------ TRECHO DO DOCUMENTO

Trata-se, portanto, de um engodo. O modelo que conta com o "bônus de assinatura" serviria caso houvesse risco para as empresas de que não existisse petróleo. Mas já está comprovado que existe um oceano de petróleo no pré-sal, qual o sentido, então, de se pagar para procurar um petróleo que todos sabem que já existe? Além do mais, a descoberta já foi feita pela própria Petrobras, contratada pela ANP, "que fez as perfurações exploratórias iniciais, já tem uma cubagem mais ou menos conhecida com volume e potencial já conhecidos, e ele é hoje não só o maior campo do mundo, mas da História. Se você pensar em um preço de valor adicionado (preço de exploração) de 10 dólares o barril, vezes, por baixo, 10 bilhões de barris, são 100 bilhões de dólares".
Com a nova lei (lei nº 12.351 de 2010), que instituiu o regime de partilha de produção para o pré-sal, como aponta Gabrielli, "à medida que você coloca um bônus muito alto, a partilha do lucro no futuro é menor. Ao fixar o bônus alto, você tem uma visão de curto prazo, na exploração e no desenvolvimento de um recurso que já tem o grau de confirmação muito alto - não há dúvida de que tem petróleo lá". Ou seja, mesmo com a certeza da existência do petróleo, o governo submete todo o ganho potencial futuro do Estado a uma parcela menor. Nessa operação de R$ 15 bilhões, o governo vai receber de imediato, mas no lucro do futuro, o governo vai ficar com uma fatia menor.
Evidentemente, num campo com tal reserva, o lucro do futuro é imenso e muito maior que esses R$ 15 bilhões. O valor que deveria ser pago em bônus, mais o de investimento para a instalação das plataformas de exploração, serviram de argumento pelo governismo para justificar a privatização, já que segundo eles a Petrobras "não teria recursos para investir sozinha".
Ildo Sauer defende que a Petrobras deveria assumir a exploração do pré-sal sozinha, e não em consórcio com empresas estrangeiras. Segundo ele, a estatal brasileira é a empresa mais capacitada do mundo para fazer exploração de petróleo em águas ultraprofundas, e poderia obter empréstimos junto a bancos. Como afirmou em entrevista ao jornalista Luiz Carlos Azenha, nenhuma empresa pode arcar com estes custos, sendo que tomar empréstimos é exatamente o que as companhias privadas farão. "De fato, a Petrobras fará o trabalho pesado - tem tecnologia e conhecimento para isso. As parceiras terão, lá na frente, um lucro desproporcional ao investimento feito agora."

------------

_REQUISITOS DO PROBLEMA_
Transcreva sem alterações a parte do texto sobre a exploração do pré-sal que começa com as palavras "Com a nova lei" e termina com "uma fatia menor.".

------ SEÇÃO DE DADOS

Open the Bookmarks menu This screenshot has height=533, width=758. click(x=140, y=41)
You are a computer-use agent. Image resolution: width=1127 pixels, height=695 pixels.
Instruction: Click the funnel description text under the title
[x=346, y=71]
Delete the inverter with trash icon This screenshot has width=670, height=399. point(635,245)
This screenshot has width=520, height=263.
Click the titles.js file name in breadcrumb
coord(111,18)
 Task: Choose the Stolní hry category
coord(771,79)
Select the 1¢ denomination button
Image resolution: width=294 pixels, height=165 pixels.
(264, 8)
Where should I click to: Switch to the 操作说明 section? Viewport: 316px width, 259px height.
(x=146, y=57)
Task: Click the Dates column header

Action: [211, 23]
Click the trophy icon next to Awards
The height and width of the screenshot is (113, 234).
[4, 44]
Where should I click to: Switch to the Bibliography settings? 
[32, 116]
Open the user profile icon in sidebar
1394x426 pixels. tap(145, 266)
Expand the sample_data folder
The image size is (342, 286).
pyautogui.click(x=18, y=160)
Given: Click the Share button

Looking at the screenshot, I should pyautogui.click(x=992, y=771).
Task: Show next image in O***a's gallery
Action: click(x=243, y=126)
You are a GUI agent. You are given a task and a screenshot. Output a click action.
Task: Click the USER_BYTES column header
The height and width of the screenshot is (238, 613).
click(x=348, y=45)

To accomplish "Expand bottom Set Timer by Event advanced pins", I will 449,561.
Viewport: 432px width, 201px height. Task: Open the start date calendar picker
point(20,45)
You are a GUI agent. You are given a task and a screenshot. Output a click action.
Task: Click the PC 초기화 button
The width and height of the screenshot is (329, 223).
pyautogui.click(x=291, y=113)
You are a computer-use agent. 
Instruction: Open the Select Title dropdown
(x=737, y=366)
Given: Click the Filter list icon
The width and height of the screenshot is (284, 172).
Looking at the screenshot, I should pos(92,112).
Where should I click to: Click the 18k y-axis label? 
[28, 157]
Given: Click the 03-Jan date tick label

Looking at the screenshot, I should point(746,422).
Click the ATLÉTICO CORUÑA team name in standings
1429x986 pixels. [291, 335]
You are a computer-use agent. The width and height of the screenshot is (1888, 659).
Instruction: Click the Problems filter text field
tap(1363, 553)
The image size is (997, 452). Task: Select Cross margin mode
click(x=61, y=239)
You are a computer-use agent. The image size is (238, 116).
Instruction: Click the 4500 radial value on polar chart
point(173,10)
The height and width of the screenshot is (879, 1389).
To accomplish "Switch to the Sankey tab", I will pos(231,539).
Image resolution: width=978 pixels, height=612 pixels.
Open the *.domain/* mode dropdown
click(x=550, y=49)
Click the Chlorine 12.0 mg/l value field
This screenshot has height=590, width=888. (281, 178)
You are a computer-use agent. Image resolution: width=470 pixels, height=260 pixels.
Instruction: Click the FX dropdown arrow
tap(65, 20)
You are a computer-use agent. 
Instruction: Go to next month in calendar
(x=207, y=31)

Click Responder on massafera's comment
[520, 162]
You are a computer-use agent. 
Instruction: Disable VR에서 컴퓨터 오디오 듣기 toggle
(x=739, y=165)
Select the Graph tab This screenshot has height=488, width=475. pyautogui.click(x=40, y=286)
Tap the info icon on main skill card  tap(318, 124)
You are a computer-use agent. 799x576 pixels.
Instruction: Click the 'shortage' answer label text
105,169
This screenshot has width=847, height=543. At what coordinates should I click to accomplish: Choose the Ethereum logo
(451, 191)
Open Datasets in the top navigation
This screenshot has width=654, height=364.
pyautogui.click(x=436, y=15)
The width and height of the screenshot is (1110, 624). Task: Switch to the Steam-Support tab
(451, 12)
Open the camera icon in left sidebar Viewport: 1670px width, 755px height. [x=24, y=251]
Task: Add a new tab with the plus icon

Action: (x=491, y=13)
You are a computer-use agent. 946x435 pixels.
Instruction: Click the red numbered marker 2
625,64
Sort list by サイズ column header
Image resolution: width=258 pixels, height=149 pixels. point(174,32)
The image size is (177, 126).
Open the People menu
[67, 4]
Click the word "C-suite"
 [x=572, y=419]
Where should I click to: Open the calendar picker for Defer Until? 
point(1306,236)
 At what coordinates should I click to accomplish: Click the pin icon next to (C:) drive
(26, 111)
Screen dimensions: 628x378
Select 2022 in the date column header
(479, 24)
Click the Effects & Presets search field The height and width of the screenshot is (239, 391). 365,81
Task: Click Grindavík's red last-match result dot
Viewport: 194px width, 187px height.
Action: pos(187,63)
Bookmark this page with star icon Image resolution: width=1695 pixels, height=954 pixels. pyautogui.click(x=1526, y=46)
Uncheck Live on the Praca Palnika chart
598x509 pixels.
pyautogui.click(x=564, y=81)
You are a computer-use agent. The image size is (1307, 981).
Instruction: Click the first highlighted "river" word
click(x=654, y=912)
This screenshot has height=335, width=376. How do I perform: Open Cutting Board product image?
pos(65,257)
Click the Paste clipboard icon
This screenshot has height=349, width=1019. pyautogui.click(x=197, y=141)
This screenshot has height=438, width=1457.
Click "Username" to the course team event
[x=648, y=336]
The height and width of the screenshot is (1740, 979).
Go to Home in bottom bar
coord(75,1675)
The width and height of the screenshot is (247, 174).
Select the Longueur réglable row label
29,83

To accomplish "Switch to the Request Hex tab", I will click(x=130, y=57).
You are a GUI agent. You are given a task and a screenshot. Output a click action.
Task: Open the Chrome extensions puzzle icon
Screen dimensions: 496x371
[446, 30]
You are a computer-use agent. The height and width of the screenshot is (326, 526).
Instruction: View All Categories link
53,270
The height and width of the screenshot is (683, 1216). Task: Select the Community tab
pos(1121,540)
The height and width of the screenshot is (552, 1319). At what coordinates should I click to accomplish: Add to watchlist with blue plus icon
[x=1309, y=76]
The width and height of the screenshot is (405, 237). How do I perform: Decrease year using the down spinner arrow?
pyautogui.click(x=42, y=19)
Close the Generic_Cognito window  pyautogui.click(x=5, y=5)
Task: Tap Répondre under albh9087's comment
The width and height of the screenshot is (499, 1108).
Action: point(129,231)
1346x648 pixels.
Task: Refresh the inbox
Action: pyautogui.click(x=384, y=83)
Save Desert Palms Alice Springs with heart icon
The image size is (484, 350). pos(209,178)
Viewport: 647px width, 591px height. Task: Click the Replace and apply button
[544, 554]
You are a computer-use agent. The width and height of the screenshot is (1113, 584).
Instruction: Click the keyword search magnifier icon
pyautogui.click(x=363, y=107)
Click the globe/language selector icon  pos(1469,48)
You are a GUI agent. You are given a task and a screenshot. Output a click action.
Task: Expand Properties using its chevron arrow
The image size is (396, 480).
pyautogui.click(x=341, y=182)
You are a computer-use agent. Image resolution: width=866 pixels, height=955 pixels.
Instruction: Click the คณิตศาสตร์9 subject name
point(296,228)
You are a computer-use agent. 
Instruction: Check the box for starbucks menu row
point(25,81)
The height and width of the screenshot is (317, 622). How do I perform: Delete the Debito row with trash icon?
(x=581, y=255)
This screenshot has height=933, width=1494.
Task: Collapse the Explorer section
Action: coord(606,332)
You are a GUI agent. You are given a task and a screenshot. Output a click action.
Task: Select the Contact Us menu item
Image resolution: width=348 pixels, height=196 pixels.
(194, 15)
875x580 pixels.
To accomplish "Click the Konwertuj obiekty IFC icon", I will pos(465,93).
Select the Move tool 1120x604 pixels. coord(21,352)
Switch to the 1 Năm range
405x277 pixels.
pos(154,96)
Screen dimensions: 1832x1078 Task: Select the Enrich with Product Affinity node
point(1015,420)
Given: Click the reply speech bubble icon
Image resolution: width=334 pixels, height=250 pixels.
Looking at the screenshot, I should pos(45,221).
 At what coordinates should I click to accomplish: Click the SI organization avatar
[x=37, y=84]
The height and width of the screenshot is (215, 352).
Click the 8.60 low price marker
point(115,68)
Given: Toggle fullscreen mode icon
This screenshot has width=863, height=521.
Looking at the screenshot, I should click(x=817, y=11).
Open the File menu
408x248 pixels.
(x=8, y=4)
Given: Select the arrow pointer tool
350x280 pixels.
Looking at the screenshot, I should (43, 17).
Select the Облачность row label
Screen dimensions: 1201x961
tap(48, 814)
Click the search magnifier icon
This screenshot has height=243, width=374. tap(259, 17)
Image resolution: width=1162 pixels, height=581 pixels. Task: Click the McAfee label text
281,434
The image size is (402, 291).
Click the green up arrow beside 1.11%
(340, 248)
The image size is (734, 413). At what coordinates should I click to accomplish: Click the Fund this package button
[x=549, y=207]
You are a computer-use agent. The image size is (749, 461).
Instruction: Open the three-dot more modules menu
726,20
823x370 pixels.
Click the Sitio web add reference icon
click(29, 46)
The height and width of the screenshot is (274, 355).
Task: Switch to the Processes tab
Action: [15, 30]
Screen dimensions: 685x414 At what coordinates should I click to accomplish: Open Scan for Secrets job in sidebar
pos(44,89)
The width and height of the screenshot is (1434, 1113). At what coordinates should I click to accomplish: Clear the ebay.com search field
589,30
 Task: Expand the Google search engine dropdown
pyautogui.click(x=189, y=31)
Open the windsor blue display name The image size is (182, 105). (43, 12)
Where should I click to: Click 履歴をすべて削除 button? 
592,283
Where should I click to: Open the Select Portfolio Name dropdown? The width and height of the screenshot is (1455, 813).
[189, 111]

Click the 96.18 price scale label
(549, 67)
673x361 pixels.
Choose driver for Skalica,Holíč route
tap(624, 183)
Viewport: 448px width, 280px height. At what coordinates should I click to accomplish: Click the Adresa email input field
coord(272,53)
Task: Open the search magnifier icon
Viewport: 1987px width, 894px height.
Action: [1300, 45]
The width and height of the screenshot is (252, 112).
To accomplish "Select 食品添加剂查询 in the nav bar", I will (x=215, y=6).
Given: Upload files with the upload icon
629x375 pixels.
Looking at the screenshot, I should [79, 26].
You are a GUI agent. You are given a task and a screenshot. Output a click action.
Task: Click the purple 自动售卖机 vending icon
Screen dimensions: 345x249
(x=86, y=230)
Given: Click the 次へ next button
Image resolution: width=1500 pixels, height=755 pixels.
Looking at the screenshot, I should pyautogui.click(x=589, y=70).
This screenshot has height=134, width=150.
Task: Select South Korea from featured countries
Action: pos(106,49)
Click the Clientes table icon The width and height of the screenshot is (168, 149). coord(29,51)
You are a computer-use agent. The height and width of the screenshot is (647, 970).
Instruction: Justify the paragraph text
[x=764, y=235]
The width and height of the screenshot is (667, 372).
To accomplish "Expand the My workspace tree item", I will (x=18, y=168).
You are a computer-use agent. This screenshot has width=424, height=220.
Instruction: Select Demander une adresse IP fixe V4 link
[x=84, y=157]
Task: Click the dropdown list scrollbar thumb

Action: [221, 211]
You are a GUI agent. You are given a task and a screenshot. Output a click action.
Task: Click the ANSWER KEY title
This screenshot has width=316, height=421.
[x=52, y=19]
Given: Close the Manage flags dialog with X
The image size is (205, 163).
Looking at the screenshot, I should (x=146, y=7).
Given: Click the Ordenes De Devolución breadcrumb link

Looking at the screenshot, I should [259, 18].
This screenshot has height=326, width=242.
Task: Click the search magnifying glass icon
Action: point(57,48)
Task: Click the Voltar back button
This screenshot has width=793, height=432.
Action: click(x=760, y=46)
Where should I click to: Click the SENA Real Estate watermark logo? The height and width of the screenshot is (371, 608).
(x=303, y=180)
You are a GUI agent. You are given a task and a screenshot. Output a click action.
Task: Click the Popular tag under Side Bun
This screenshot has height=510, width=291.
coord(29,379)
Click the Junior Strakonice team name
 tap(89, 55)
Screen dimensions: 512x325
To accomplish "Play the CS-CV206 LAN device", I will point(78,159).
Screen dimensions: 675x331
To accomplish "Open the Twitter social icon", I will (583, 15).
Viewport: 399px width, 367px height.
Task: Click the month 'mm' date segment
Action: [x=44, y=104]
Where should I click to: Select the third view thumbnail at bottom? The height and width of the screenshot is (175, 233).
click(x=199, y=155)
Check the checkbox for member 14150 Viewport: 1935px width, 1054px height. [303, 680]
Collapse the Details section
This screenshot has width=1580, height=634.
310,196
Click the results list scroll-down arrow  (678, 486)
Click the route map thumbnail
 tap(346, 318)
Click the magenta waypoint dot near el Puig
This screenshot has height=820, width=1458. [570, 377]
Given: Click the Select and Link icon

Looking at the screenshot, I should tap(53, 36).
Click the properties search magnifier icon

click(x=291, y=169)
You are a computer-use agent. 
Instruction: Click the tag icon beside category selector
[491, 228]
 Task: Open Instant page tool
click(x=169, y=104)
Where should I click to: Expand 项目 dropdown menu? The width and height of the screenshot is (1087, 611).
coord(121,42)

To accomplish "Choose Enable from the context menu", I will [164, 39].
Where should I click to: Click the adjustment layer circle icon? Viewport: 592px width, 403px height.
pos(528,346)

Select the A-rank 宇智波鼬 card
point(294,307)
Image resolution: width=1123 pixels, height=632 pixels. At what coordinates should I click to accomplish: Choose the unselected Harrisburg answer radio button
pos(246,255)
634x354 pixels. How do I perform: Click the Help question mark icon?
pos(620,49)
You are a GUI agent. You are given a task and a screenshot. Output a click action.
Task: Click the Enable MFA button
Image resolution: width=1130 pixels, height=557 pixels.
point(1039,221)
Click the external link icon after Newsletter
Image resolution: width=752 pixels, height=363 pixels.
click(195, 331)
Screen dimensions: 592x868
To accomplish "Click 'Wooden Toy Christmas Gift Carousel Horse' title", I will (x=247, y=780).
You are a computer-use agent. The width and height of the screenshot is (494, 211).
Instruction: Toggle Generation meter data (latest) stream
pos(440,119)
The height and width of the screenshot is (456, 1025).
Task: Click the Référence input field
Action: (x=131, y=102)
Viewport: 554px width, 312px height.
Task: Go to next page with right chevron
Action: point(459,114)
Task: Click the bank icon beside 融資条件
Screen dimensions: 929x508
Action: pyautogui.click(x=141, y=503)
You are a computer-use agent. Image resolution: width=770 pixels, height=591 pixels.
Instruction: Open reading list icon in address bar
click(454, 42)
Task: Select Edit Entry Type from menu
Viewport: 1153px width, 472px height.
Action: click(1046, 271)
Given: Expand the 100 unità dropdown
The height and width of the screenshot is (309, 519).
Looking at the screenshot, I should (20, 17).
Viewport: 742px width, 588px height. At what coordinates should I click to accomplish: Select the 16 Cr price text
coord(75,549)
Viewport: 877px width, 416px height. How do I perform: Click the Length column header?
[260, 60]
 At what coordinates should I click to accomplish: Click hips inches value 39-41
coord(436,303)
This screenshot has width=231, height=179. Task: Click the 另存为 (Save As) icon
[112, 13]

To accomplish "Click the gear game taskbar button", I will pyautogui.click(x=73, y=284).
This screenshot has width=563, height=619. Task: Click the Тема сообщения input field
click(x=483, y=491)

------------

_RESPOSTA DO EXERCÍCIO_
Com a nova lei (lei nº 12.351 de 2010), que instituiu o regime de partilha de produção para o pré-sal, como aponta Gabrielli, "à medida que você coloca um bônus muito alto, a partilha do lucro no futuro é menor. Ao fixar o bônus alto, você tem uma visão de curto prazo, na exploração e no desenvolvimento de um recurso que já tem o grau de confirmação muito alto - não há dúvida de que tem petróleo lá". Ou seja, mesmo com a certeza da existência do petróleo, o governo submete todo o ganho potencial futuro do Estado a uma parcela menor. Nessa operação de R$ 15 bilhões, o governo vai receber de imediato, mas no lucro do futuro, o governo vai ficar com uma fatia menor.